Exercise description:
Please output the data below exactly as given, starting at its first line and stopping after the line that contains "The width and height of the screenshot is (1324, 1119).".

Stored records:
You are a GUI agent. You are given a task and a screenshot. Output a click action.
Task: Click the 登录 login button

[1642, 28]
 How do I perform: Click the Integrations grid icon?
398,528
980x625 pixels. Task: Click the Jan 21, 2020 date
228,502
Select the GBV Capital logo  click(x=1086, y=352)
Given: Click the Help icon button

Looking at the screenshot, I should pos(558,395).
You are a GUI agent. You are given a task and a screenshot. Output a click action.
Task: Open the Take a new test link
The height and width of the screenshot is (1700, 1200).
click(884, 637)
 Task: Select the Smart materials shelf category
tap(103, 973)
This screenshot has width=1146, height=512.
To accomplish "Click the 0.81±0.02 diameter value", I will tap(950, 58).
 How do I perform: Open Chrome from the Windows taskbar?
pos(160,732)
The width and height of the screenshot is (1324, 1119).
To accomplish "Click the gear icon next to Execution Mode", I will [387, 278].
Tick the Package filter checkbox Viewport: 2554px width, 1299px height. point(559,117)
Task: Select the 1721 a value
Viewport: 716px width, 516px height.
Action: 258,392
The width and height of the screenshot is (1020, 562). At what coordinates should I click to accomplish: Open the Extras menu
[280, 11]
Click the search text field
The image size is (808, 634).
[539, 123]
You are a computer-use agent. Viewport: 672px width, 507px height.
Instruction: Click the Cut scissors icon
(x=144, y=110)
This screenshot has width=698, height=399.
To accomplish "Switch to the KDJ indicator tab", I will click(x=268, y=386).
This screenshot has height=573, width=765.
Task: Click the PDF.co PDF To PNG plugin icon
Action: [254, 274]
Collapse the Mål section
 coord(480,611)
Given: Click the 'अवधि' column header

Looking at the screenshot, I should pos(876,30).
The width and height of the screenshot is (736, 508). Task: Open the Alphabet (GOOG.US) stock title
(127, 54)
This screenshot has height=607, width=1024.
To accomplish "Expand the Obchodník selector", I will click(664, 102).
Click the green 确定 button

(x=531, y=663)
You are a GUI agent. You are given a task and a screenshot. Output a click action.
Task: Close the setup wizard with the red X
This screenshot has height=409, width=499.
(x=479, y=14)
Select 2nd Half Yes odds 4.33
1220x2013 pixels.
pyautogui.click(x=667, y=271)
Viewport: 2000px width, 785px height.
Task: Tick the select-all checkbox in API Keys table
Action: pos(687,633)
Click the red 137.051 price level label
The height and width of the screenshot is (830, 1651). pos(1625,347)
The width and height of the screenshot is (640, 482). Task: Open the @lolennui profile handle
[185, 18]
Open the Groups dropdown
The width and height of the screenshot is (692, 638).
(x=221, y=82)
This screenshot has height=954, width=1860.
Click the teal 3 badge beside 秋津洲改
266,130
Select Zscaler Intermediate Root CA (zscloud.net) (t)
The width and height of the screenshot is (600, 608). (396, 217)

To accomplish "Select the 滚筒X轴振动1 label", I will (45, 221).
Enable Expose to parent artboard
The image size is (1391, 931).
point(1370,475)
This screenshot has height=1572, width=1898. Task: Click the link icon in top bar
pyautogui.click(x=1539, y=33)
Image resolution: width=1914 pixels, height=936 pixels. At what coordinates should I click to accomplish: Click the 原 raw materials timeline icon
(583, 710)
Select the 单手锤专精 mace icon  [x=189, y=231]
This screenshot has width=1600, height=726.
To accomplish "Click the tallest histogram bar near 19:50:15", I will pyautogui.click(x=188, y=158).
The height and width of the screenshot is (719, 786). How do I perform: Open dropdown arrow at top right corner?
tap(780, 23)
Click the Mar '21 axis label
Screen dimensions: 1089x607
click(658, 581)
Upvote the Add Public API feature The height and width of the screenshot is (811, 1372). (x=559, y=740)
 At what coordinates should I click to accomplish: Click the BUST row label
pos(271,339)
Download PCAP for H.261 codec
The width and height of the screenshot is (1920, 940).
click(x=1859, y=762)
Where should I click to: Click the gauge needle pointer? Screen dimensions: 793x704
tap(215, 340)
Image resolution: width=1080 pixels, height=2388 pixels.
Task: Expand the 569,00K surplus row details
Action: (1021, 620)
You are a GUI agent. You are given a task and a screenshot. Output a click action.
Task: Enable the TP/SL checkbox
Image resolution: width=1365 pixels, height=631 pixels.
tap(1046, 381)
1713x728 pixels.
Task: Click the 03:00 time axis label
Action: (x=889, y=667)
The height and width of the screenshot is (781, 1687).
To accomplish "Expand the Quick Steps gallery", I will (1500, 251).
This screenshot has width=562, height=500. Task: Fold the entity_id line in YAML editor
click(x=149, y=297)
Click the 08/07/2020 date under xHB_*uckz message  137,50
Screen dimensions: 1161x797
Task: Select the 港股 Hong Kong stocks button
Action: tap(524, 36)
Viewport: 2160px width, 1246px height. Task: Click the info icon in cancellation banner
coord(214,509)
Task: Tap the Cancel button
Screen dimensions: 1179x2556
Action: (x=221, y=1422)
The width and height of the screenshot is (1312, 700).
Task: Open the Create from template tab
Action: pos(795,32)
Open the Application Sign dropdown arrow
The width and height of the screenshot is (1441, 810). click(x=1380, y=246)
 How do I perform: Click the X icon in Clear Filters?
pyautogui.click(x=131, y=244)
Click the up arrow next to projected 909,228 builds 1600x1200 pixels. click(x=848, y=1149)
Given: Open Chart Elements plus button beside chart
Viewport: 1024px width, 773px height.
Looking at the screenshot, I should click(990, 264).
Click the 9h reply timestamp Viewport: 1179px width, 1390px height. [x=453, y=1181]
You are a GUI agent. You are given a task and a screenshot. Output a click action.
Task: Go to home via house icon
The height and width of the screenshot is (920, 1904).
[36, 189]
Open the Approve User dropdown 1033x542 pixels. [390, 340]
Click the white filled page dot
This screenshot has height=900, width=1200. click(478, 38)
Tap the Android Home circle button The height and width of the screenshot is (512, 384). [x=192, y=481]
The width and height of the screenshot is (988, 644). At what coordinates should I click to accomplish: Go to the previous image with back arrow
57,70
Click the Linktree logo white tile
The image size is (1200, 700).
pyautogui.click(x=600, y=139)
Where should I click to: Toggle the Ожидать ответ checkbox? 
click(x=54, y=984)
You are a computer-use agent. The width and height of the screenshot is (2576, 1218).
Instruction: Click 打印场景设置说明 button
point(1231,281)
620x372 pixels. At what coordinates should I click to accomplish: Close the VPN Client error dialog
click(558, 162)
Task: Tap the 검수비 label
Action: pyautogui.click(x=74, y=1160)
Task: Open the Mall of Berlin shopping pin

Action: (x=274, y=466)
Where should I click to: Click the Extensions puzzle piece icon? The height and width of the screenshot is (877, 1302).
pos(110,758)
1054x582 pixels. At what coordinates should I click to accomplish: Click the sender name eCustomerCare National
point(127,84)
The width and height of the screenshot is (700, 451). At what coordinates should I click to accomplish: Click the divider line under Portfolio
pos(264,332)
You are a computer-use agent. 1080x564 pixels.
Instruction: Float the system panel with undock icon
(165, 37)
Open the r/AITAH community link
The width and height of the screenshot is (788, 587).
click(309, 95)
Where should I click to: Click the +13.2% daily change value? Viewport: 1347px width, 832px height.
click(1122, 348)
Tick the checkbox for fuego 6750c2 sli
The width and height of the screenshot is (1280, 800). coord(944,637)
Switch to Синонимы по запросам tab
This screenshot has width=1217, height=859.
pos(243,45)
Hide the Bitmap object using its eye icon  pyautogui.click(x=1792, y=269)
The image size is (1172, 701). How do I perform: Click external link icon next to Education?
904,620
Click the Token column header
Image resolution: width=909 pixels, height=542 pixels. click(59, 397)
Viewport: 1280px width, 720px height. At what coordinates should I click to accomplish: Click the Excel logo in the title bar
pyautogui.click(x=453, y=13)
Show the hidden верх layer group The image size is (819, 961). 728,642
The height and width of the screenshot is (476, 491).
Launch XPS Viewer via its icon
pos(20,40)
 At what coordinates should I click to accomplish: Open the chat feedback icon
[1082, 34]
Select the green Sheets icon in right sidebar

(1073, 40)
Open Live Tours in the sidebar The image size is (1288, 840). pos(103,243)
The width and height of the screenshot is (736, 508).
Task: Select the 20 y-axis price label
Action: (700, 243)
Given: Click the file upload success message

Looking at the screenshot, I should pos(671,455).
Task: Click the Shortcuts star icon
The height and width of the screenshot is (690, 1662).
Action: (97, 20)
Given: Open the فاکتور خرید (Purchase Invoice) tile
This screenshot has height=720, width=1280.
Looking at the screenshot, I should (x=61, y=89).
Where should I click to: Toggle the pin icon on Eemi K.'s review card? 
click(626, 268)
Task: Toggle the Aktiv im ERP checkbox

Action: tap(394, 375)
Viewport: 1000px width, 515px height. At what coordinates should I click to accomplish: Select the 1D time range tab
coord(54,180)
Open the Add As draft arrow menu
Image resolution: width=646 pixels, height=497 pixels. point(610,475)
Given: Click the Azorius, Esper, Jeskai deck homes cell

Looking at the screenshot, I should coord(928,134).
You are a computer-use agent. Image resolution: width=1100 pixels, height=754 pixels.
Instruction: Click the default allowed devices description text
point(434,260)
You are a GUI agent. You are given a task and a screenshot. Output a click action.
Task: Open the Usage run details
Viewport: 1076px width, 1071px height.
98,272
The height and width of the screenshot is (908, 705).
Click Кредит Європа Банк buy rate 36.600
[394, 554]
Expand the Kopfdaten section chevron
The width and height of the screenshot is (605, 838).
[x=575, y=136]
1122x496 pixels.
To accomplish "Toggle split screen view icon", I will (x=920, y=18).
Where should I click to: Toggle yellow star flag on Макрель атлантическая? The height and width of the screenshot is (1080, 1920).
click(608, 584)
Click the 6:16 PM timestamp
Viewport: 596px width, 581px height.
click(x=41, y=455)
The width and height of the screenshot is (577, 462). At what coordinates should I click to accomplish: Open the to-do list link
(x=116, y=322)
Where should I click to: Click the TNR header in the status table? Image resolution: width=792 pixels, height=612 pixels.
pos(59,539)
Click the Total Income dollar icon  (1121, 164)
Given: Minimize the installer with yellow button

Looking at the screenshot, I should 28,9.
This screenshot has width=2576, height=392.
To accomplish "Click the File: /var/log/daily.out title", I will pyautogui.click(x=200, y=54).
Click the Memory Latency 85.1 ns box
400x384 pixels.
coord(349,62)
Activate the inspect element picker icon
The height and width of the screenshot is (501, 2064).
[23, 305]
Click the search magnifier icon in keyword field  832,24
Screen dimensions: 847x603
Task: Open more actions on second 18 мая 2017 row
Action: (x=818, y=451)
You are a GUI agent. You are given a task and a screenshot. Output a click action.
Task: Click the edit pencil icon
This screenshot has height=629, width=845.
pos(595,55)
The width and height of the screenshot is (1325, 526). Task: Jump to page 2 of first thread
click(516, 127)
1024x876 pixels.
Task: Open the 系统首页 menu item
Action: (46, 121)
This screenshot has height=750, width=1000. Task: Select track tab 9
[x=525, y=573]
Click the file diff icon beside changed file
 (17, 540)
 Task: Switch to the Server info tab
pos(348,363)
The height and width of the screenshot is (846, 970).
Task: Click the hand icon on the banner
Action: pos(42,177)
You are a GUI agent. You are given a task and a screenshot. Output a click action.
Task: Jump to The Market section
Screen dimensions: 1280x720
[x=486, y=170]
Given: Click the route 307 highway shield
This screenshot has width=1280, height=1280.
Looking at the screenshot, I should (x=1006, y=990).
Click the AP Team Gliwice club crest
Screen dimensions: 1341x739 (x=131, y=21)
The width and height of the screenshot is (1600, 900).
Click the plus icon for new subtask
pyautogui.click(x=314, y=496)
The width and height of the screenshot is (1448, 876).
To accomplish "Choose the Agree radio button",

Task answer:
You are a GUI agent. You are given a task and a screenshot. Output a click action.
Task: Click the 登录 login button

[1642, 28]
 How do I perform: Click the Integrations grid icon?
398,528
980x625 pixels. Task: Click the Jan 21, 2020 date
228,502
Select the GBV Capital logo  click(x=1086, y=352)
Given: Click the Help icon button

Looking at the screenshot, I should pos(558,395).
You are a GUI agent. You are given a task and a screenshot. Output a click action.
Task: Open the Take a new test link
The height and width of the screenshot is (1700, 1200).
click(884, 637)
 Task: Select the Smart materials shelf category
tap(103, 973)
This screenshot has width=1146, height=512.
To accomplish "Click the 0.81±0.02 diameter value", I will tap(950, 58).
 How do I perform: Open Chrome from the Windows taskbar?
pos(160,732)
The width and height of the screenshot is (1324, 1119).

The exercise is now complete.